Data listing

=======

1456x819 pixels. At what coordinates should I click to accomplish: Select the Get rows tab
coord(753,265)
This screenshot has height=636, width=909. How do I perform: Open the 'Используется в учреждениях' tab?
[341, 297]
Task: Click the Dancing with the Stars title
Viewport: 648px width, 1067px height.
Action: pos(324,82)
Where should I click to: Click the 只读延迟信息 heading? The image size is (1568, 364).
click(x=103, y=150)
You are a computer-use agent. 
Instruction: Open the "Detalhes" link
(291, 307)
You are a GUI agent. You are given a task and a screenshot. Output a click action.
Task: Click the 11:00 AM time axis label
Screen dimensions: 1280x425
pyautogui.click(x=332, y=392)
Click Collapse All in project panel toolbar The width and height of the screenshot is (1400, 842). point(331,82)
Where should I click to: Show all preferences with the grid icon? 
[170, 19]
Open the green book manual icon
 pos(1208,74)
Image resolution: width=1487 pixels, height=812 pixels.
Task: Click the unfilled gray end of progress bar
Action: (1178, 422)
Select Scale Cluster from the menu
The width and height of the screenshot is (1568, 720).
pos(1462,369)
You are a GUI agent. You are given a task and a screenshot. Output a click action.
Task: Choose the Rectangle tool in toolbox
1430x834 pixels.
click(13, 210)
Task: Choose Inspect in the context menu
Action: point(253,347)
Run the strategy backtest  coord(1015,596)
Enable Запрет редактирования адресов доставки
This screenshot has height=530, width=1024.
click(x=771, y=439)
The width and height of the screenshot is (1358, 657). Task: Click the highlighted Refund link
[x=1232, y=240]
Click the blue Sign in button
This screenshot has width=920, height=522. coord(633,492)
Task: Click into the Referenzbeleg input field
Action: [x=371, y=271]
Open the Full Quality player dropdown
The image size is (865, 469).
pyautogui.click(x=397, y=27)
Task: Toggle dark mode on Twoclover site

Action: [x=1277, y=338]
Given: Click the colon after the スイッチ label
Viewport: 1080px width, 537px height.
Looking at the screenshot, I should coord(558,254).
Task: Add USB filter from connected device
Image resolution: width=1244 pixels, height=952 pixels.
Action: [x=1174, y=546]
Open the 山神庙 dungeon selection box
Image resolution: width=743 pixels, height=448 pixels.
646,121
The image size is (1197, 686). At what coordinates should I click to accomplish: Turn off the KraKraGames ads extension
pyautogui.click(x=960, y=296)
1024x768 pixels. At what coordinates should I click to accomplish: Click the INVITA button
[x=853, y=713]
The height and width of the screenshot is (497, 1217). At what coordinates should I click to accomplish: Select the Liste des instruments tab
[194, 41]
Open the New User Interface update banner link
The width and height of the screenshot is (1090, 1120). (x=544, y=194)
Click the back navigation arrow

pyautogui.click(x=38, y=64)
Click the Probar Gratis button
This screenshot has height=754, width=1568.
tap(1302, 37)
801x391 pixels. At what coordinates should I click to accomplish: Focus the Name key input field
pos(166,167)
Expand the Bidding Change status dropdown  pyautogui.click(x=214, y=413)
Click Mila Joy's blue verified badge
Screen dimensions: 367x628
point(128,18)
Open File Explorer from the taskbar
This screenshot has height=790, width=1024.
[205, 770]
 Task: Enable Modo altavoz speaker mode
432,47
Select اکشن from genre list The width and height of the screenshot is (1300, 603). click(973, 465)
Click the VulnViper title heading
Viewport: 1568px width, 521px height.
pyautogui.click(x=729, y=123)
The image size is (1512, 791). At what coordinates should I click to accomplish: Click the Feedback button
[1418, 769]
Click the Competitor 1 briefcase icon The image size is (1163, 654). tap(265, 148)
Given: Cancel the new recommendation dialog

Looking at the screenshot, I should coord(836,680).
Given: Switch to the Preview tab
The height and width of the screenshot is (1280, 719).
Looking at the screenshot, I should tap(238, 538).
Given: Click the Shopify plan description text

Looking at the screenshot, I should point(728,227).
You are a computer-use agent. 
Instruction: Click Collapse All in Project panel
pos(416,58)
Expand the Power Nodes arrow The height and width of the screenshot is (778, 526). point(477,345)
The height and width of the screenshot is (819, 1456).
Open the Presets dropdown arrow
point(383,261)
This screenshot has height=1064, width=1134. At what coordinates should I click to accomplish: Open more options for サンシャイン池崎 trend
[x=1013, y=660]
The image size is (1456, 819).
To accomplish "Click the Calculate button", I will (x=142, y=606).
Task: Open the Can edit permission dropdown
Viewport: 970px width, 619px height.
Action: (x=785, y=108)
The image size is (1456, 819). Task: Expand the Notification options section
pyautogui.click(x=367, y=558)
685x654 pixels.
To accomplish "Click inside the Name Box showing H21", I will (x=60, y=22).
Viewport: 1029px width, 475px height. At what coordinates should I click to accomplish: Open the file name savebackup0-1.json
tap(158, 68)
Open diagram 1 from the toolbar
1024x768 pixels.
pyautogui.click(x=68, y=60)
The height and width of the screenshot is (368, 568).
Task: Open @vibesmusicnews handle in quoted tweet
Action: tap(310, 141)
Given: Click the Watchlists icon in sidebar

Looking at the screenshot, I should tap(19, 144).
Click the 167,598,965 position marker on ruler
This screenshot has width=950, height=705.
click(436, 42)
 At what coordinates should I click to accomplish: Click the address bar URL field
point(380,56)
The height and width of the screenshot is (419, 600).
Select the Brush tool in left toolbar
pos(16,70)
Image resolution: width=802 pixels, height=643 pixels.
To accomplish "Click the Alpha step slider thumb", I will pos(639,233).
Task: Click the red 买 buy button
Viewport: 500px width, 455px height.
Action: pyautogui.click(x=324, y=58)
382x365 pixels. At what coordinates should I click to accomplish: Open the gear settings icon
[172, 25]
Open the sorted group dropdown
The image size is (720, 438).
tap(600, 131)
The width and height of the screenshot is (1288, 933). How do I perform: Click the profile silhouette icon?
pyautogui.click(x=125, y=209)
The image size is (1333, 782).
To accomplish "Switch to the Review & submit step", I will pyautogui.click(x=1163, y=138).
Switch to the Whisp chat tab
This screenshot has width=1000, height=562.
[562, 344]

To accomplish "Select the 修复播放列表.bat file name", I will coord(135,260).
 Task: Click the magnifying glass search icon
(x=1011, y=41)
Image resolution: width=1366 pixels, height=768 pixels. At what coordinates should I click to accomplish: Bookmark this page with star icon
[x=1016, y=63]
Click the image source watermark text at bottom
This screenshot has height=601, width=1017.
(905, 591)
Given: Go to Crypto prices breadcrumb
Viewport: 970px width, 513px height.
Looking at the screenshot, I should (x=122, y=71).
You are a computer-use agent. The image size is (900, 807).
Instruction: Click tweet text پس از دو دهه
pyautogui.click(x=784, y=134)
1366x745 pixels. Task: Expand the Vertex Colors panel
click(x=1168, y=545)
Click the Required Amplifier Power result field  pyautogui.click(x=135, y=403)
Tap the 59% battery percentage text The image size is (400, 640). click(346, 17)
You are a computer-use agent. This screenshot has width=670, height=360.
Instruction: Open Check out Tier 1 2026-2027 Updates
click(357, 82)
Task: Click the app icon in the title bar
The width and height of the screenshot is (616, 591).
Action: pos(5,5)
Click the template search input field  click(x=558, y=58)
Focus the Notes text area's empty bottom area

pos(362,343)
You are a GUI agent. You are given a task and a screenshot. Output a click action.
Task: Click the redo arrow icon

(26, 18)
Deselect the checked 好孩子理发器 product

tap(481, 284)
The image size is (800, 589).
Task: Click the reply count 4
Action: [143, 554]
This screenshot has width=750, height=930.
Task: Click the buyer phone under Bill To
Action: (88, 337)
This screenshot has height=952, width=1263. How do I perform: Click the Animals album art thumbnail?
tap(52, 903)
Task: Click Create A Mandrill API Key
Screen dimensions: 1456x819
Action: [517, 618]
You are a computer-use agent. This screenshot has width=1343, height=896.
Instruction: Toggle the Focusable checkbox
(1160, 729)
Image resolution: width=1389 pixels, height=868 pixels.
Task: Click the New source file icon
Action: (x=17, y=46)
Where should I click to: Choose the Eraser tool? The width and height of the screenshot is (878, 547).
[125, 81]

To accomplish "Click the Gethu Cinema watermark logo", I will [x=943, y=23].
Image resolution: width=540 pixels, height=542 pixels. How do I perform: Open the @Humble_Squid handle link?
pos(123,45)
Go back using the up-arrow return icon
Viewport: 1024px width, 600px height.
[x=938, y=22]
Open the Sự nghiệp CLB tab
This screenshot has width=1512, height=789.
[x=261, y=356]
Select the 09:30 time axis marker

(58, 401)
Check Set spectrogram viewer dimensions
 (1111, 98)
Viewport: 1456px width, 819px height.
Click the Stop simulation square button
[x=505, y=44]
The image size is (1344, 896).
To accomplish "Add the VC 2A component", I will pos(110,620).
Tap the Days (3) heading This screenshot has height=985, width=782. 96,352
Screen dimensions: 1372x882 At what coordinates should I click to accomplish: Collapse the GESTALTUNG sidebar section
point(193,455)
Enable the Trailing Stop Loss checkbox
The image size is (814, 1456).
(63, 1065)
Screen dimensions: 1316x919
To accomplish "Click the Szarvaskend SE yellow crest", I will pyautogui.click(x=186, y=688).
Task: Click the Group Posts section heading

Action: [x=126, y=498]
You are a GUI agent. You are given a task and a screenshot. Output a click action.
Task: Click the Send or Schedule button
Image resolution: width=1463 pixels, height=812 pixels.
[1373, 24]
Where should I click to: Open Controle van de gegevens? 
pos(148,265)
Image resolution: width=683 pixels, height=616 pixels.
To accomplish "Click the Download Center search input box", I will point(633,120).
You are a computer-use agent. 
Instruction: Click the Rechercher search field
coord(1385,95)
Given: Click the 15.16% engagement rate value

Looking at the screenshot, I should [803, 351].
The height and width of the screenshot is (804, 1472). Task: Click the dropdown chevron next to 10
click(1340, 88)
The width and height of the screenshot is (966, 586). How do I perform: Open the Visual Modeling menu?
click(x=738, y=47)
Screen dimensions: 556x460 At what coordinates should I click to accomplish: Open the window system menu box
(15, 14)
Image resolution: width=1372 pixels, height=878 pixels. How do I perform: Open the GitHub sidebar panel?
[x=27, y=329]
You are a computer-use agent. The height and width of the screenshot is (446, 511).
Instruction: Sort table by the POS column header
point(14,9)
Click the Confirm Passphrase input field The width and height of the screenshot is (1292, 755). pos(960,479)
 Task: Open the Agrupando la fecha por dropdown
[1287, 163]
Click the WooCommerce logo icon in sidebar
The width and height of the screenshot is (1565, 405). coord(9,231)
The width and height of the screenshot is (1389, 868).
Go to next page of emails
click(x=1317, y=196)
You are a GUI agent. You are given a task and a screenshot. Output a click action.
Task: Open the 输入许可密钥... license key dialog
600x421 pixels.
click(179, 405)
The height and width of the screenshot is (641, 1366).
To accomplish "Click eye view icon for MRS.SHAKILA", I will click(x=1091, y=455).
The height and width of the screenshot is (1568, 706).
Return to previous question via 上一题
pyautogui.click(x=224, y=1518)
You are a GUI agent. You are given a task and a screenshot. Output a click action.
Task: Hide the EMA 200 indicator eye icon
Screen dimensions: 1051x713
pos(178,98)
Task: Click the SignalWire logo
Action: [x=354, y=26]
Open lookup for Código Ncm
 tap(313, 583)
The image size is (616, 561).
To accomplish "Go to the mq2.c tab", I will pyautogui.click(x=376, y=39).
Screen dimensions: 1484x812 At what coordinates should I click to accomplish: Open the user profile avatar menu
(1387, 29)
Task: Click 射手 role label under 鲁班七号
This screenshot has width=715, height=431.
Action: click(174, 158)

=======

*WHAT TO DO*: Which lines in the data listing above contain the string "handle"? Copy each of those lines in full.

*TASK RESULT*:
Task: Open @vibesmusicnews handle in quoted tweet
Image resolution: width=540 pixels, height=542 pixels. How do I perform: Open the @Humble_Squid handle link?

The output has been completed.